To love oneself is the beginning of a life-long romance.

Wilde (1997)

If one tells the truth, one is sure, sooner or later, to be found out.

Wilde (1997)

It’s not whether I did it or not that’s important, but whether people believed I did it.

Many excellent actors have supporting roles, such as Jennifer Ehle (Lizzie in the one-and-only Pride and Prejudice, 1995), who plays Wilde’s surprisingly compassionate wife Constance, and Jude Law (in one of his first big movie roles), as Lord Alfred “Bosie” Douglas, the lover whose father sues Wilde and ends up sending him to jail.
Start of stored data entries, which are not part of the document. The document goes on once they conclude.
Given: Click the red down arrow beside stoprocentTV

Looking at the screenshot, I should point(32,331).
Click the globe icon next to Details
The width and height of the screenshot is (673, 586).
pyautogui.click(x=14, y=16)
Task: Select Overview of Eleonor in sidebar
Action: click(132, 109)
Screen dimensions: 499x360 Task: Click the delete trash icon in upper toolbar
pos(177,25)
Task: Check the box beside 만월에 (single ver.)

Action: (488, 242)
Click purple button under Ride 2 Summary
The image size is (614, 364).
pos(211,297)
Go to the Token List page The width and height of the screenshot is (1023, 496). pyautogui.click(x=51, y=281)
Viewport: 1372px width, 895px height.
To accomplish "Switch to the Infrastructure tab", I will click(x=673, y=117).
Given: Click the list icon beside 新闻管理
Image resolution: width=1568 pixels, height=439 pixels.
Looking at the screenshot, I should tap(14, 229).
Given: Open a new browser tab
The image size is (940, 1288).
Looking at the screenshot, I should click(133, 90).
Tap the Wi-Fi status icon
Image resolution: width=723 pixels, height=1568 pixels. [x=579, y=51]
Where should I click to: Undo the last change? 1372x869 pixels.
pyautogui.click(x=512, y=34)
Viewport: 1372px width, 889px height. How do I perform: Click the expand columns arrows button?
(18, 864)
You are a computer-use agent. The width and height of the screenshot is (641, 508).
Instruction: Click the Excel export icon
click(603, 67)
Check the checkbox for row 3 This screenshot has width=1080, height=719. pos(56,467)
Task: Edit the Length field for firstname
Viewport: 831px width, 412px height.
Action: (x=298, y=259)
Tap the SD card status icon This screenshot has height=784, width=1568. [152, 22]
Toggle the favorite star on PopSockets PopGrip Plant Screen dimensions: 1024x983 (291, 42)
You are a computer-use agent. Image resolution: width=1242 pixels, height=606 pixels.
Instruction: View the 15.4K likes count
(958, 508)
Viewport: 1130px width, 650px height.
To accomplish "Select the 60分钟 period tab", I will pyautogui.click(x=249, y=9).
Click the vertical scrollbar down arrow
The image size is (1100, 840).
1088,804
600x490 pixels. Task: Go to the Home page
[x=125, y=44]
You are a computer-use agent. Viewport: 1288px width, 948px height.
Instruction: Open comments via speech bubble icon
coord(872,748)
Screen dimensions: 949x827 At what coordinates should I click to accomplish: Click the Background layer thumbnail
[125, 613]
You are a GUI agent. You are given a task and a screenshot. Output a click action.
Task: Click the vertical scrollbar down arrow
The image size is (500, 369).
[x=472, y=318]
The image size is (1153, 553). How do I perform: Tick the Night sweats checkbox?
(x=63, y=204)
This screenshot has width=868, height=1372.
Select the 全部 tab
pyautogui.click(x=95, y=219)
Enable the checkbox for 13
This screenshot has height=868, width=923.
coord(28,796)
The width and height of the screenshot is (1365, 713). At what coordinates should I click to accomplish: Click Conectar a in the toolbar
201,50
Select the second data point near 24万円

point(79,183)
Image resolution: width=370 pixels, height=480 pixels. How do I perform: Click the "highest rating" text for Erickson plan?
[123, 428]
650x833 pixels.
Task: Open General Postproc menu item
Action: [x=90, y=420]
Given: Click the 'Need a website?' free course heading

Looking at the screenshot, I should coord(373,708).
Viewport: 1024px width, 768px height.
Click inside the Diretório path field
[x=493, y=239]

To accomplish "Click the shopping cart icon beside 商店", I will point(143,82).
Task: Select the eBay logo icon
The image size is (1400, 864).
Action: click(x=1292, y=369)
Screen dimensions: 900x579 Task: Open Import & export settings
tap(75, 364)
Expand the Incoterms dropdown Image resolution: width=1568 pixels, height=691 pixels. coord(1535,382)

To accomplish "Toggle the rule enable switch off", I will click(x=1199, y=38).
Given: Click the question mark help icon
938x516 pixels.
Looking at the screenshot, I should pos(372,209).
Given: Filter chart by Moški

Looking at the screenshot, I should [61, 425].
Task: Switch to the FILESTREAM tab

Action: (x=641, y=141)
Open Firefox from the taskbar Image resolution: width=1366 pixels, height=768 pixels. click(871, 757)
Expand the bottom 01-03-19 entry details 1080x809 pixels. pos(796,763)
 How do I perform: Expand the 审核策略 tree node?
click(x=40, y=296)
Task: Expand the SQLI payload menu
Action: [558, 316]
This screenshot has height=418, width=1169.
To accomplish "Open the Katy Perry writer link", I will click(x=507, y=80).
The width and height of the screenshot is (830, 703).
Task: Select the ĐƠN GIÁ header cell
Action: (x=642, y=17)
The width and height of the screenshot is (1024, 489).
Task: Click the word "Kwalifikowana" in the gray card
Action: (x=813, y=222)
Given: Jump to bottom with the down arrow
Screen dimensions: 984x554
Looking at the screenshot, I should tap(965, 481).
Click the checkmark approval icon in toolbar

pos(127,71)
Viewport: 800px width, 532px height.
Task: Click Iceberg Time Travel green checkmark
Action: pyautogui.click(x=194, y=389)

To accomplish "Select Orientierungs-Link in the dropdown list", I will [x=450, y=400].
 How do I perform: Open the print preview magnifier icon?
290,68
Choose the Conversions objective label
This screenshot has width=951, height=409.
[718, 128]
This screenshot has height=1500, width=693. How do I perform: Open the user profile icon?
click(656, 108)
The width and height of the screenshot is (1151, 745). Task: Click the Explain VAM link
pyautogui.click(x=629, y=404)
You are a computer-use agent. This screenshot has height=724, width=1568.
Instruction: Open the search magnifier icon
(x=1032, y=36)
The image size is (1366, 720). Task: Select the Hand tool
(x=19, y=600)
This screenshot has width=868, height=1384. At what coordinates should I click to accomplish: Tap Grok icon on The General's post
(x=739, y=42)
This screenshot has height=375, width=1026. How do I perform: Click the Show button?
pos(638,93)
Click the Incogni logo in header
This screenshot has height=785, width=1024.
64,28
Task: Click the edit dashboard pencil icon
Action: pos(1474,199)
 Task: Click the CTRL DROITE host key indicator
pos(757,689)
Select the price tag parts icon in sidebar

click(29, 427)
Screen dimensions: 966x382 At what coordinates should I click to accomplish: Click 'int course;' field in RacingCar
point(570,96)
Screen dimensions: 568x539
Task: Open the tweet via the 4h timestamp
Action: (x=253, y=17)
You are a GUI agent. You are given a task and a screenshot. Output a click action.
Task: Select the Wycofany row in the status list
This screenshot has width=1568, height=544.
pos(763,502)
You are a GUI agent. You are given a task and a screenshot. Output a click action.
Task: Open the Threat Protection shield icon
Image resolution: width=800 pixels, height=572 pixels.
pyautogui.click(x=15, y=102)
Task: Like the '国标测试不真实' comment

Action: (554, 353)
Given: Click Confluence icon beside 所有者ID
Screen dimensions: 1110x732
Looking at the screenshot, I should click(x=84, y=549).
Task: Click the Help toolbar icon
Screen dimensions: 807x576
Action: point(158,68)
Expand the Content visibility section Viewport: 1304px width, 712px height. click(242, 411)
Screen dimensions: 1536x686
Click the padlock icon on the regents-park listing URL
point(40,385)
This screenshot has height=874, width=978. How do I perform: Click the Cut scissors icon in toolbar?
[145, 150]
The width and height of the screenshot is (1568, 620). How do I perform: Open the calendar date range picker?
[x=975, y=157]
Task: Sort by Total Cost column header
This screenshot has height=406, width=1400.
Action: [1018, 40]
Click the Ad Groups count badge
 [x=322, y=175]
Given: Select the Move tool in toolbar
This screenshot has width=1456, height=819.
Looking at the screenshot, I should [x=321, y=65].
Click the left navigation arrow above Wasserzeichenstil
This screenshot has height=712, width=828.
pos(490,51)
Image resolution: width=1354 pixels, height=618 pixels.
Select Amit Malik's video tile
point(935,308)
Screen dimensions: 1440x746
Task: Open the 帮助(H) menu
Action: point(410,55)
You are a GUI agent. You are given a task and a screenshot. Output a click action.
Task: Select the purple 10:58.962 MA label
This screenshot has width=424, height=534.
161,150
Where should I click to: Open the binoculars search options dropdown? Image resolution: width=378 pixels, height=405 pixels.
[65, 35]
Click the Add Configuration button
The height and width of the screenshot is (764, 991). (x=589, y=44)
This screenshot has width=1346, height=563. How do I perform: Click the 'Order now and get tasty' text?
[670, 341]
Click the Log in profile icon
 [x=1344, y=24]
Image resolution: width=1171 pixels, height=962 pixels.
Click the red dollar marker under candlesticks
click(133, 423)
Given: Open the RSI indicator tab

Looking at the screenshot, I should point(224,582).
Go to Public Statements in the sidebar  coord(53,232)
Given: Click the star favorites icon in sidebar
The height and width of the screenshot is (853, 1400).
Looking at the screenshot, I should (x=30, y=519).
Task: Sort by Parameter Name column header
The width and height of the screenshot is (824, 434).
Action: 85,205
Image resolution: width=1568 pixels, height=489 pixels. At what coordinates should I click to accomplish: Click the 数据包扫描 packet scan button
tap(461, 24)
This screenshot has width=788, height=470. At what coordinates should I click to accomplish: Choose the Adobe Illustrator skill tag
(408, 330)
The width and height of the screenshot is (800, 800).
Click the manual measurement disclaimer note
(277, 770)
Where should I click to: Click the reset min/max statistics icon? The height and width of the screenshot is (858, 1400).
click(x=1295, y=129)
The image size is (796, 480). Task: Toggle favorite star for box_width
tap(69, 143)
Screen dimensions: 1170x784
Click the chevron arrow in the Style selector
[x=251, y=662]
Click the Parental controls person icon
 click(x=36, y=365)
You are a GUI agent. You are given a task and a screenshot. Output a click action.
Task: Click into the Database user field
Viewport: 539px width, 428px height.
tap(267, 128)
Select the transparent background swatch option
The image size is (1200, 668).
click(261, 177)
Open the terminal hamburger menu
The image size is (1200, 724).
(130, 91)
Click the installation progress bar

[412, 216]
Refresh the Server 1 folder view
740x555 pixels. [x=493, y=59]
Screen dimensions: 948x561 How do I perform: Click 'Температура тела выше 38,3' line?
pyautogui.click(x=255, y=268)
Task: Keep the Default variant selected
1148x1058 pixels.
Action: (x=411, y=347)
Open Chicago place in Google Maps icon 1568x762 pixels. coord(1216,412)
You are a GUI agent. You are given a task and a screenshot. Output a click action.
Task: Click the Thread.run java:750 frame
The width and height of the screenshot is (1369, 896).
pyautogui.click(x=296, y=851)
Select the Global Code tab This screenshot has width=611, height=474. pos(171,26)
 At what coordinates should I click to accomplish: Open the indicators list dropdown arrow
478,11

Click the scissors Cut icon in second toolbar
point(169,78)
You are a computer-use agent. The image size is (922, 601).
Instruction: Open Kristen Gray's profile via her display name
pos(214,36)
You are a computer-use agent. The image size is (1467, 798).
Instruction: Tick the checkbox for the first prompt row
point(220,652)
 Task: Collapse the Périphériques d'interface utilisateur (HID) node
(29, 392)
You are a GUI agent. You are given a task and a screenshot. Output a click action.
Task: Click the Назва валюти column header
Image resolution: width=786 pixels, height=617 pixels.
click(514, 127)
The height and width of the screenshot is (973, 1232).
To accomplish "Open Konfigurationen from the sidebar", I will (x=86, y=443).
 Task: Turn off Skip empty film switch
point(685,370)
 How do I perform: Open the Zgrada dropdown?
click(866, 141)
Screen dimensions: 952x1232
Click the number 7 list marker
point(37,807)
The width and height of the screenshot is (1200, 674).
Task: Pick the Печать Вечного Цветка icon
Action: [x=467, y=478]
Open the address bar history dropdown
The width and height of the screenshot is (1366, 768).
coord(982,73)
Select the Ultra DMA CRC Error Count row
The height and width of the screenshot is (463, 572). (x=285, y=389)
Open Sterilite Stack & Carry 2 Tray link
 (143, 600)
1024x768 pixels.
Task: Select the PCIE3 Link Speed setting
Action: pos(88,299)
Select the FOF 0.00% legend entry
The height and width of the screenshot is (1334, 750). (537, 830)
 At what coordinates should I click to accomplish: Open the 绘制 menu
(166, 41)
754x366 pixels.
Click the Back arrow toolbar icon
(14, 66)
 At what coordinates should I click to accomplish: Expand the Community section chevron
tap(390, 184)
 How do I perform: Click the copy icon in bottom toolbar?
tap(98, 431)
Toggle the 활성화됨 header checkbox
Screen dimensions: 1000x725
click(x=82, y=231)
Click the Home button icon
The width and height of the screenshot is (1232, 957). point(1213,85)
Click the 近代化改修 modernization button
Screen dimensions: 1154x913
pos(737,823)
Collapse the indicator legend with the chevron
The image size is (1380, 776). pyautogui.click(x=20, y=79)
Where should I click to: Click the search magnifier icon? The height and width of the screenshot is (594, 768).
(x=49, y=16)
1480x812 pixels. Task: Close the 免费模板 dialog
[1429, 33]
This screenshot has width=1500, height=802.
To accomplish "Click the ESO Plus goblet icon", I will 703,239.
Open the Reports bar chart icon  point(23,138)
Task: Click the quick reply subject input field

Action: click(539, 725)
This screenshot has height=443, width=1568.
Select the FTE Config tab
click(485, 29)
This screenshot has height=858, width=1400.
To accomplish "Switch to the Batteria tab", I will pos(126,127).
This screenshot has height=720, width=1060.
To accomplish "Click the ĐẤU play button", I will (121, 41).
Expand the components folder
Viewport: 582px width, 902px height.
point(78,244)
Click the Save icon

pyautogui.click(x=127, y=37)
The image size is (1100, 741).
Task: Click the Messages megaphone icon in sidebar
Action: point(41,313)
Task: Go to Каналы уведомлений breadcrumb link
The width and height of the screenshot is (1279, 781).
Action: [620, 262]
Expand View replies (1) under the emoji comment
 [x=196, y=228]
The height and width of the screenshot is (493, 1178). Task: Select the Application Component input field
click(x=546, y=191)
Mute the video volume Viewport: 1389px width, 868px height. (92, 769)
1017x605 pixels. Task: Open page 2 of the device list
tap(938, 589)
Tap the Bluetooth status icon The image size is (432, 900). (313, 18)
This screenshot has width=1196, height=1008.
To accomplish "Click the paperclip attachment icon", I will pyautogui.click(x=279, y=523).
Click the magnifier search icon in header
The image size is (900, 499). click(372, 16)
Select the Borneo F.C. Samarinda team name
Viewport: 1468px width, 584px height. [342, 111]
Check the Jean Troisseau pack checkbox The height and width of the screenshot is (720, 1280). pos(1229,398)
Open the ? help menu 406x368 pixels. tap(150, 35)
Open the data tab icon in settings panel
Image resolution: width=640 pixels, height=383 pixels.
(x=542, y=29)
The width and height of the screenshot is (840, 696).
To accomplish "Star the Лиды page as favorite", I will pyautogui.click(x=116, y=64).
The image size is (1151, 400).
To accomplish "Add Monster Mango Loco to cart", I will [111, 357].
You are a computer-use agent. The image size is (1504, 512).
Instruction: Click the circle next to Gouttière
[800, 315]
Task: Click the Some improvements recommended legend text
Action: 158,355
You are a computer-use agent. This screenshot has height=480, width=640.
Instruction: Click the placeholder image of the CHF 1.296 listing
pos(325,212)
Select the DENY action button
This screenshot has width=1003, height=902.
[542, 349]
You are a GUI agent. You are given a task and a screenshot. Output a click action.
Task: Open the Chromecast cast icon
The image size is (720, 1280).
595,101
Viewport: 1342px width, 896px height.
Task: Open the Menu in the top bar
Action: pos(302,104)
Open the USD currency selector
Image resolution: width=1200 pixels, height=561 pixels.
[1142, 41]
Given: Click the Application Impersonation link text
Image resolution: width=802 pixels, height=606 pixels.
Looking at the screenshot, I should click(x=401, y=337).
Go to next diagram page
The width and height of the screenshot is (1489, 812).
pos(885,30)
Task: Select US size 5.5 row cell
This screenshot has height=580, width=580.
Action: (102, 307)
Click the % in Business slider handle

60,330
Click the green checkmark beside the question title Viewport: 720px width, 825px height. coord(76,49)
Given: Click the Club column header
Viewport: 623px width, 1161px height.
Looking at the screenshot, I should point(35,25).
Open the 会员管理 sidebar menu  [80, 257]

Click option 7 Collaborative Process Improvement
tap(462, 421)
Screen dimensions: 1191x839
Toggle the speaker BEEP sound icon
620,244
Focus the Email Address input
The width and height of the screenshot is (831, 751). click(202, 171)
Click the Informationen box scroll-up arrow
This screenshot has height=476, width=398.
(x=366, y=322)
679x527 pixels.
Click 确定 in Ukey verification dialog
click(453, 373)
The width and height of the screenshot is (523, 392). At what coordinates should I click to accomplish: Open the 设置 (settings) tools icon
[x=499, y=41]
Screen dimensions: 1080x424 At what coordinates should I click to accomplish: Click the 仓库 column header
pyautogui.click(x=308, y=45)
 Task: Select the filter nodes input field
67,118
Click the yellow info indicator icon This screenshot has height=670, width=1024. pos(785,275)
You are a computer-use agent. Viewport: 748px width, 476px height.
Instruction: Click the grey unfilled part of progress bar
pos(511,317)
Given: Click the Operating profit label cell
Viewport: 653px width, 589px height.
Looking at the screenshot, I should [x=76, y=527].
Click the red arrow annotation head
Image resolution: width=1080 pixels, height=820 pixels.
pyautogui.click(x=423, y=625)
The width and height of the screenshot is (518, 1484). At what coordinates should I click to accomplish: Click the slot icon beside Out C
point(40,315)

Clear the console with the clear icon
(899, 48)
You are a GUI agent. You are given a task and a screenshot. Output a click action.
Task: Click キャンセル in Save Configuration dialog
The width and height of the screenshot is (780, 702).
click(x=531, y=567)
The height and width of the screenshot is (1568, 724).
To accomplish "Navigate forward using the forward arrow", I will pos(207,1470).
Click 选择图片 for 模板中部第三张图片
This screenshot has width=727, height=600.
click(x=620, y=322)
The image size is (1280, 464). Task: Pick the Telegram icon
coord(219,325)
Vanessa Redgrave, Zoë Wanamaker, and Ioan Gruffudd all have parts, and even Orland Bloom makes a brief appearance as a rent boy!

Wilde (1997)

The old believe everything: the middle-aged suspect everything: the young know everything.

The best costumes in Wilde are mostly on the men, and they have a wonderful flamboyant touch that evokes what is known of Oscar Wilde’s aesthetic fashion sense (which was often reported on and even caricatured in the press from the 1880s to 1890s). He wears a green carnation in his lapel and keeps his hair long, but the effect is done just enough to be recognizable, not comical. The few women’s costumes we see are quite proper and subtle.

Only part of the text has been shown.